_Information supplied_.
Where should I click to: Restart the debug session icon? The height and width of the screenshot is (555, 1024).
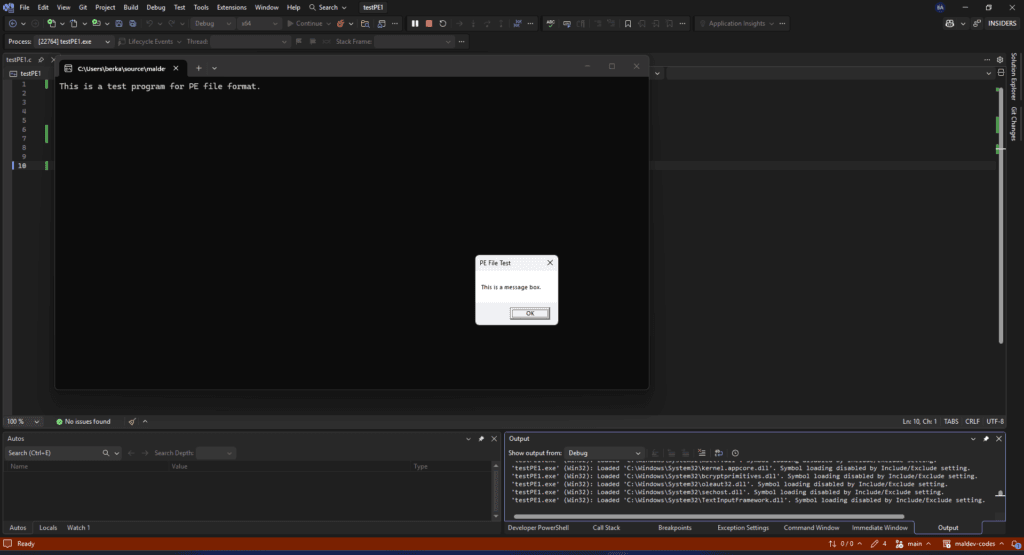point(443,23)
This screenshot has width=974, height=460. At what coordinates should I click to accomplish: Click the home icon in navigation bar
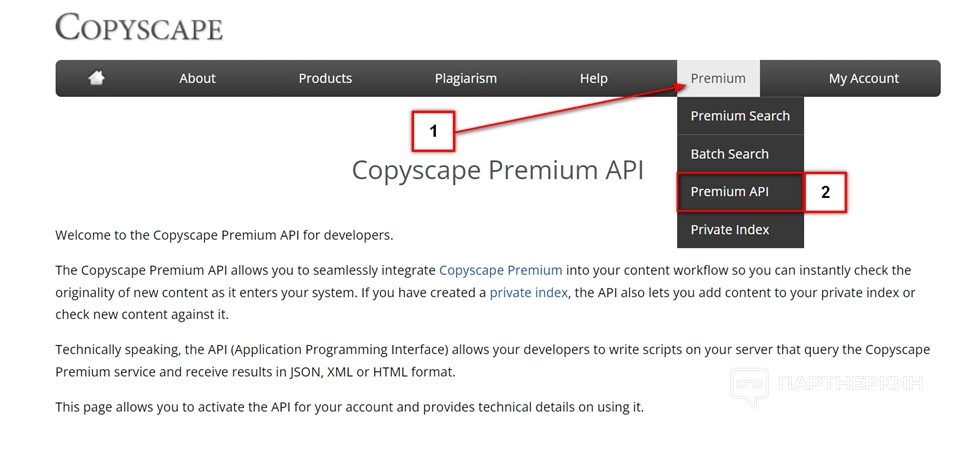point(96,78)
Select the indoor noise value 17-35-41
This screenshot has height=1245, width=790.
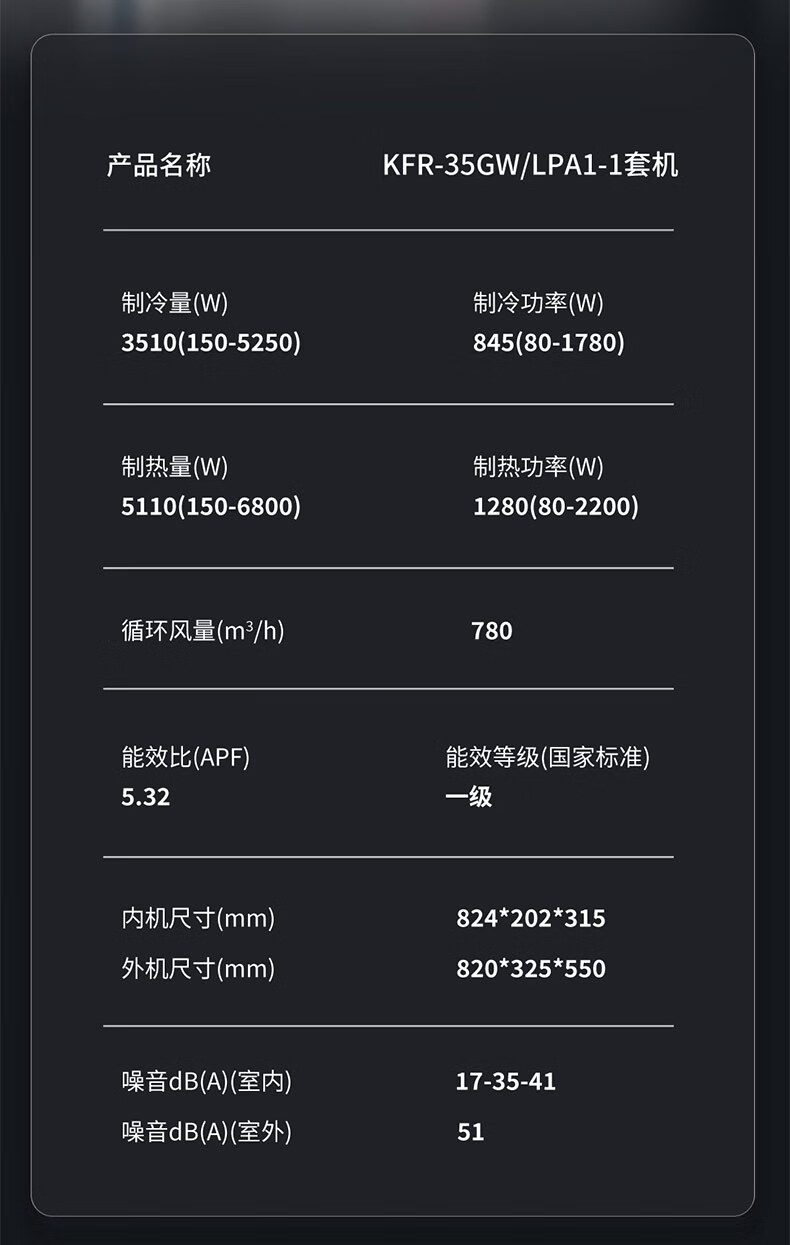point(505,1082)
---
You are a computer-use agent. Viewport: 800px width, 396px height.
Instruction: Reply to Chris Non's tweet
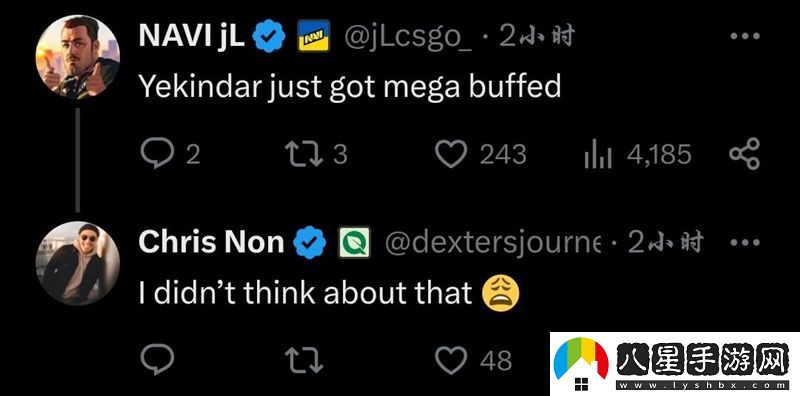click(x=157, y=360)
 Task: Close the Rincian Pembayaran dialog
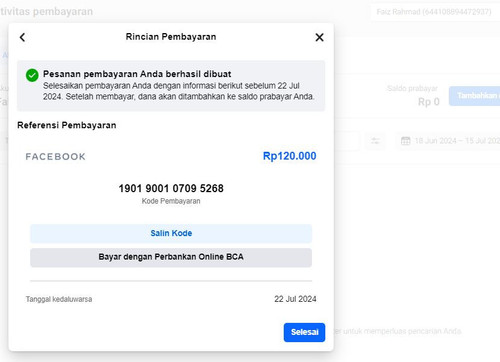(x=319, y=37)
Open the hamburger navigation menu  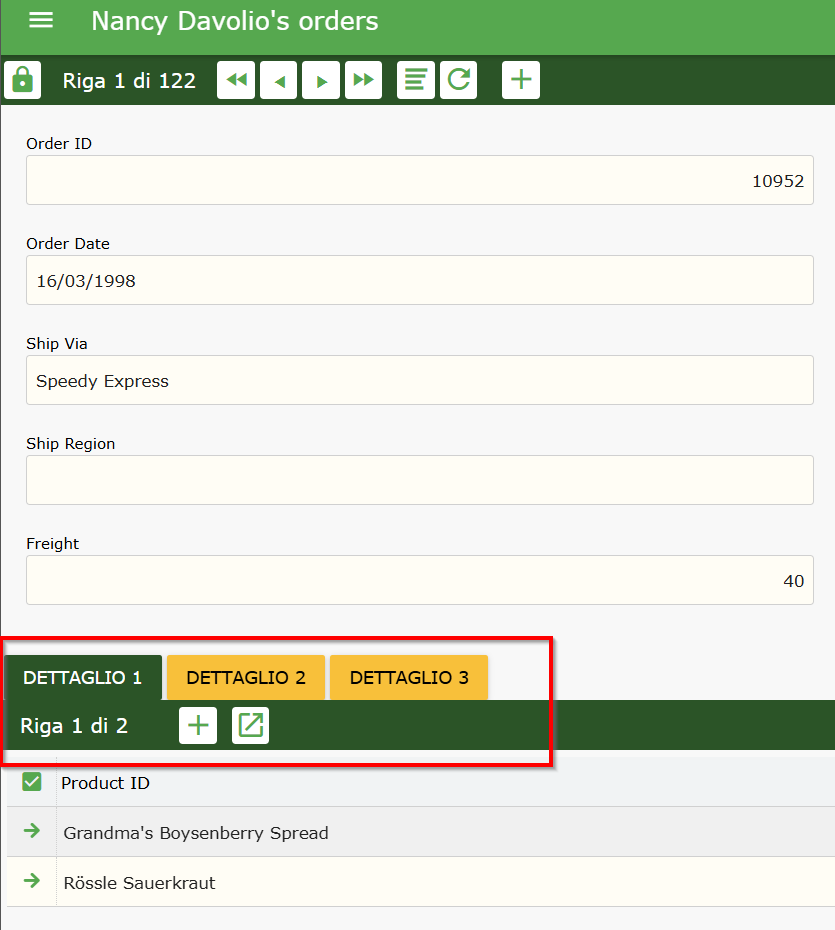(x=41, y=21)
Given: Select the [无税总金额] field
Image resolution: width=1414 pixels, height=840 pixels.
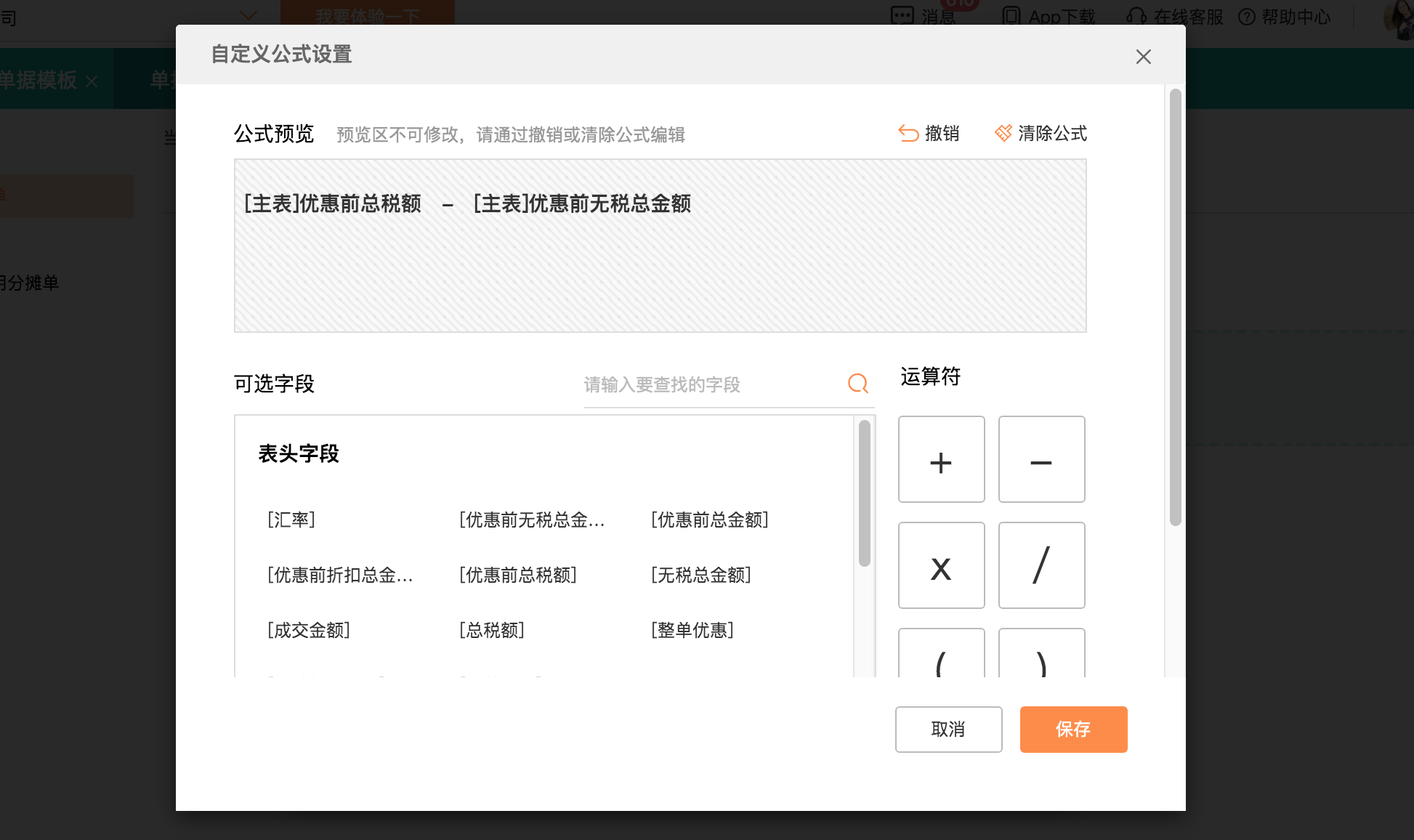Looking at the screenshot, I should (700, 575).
...
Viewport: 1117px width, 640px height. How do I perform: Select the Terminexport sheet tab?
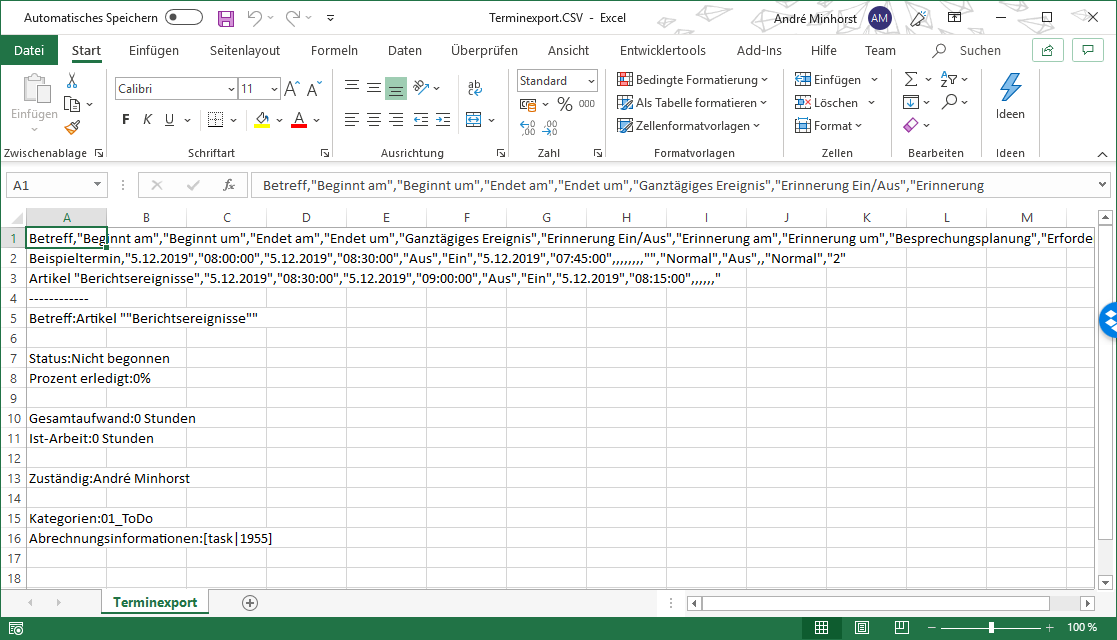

_Exercise description_.
Rewrite the data between the lines holding "Where should I" and "point(505,1082)", inclusive, as a numbered list. Skip any blank lines and leave out the pictures.

_Answer to this task_.
1. Where should I click to: Restart the debug session icon? The height and width of the screenshot is (555, 1024).
2. point(443,23)
3. This screenshot has width=974, height=460. At what coordinates should I click to accomplish: Click the home icon in navigation bar
4. point(96,78)
5. Select the indoor noise value 17-35-41
6. This screenshot has height=1245, width=790.
7. point(505,1082)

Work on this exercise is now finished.